===== Extracted material =====
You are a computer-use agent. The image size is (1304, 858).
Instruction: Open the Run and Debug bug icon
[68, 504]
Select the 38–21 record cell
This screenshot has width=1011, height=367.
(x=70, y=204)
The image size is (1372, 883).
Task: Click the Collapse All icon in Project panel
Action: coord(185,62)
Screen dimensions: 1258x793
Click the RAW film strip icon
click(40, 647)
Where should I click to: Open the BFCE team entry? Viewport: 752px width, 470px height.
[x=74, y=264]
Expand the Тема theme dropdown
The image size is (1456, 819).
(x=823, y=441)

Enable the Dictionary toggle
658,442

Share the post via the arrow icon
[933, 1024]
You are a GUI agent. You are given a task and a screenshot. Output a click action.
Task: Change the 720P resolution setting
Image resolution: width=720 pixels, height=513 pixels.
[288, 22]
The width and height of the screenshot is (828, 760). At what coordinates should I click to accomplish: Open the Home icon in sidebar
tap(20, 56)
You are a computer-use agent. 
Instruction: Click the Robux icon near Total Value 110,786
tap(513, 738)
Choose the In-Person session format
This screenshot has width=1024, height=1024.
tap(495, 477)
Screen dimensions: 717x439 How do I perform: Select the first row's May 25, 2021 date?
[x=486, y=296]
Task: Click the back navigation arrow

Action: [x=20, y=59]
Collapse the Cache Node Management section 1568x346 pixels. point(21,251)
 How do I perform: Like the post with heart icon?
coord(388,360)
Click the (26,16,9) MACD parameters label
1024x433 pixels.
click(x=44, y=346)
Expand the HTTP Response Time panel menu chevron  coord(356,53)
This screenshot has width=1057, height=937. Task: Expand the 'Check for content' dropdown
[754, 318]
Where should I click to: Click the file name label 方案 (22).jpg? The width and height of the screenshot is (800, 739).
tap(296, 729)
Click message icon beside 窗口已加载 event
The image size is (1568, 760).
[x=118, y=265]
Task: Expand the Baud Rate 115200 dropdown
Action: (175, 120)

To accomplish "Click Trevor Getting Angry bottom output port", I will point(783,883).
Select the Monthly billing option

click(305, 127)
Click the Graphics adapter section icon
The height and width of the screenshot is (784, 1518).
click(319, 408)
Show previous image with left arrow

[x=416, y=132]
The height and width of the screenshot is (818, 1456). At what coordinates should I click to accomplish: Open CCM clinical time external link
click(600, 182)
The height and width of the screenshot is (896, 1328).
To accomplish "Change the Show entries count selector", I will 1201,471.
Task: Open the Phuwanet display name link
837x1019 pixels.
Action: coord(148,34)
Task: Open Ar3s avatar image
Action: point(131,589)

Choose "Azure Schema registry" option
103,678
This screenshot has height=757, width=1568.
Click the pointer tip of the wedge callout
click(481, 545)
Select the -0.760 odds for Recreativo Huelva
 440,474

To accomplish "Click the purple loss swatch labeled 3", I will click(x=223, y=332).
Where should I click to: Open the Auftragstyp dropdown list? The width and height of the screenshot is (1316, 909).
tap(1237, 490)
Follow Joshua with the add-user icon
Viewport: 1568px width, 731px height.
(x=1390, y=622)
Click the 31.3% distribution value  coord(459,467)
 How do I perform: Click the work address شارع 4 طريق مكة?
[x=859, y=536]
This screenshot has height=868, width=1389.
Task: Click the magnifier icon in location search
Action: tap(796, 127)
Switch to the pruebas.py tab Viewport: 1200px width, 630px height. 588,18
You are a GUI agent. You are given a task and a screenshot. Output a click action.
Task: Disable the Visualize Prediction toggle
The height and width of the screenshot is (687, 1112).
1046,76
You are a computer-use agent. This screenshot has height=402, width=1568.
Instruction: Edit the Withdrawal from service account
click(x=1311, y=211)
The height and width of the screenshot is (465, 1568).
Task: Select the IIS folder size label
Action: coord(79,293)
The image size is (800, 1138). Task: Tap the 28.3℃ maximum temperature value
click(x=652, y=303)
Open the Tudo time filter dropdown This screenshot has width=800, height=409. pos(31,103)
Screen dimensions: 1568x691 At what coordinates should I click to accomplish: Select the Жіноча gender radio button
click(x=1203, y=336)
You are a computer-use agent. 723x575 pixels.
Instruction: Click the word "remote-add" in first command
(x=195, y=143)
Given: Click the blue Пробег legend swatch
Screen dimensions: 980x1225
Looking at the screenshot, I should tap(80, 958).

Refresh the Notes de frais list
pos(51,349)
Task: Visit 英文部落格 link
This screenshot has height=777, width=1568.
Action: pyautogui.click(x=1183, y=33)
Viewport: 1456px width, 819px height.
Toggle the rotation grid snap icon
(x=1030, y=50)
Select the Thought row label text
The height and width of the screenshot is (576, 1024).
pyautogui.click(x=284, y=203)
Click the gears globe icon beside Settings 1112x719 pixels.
=====
=== Work required ===
Take the part of the rows that opens with the line containing "Click the Graphics adapter section icon" and closes with the line containing "tap(1237, 490)", including both of those lines, and swap "dropdown" for "drop-down" throughout. Return only those lines and leave everything else in them unchanged.

=== Answer to the exercise ===
Click the Graphics adapter section icon
The height and width of the screenshot is (784, 1518).
click(319, 408)
Show previous image with left arrow

[x=416, y=132]
The height and width of the screenshot is (818, 1456). At what coordinates should I click to accomplish: Open CCM clinical time external link
click(600, 182)
The height and width of the screenshot is (896, 1328).
To accomplish "Change the Show entries count selector", I will 1201,471.
Task: Open the Phuwanet display name link
837x1019 pixels.
Action: coord(148,34)
Task: Open Ar3s avatar image
Action: point(131,589)

Choose "Azure Schema registry" option
103,678
This screenshot has height=757, width=1568.
Click the pointer tip of the wedge callout
click(481, 545)
Select the -0.760 odds for Recreativo Huelva
 440,474

To accomplish "Click the purple loss swatch labeled 3", I will click(x=223, y=332).
Where should I click to: Open the Auftragstyp drop-down list? The width and height of the screenshot is (1316, 909).
tap(1237, 490)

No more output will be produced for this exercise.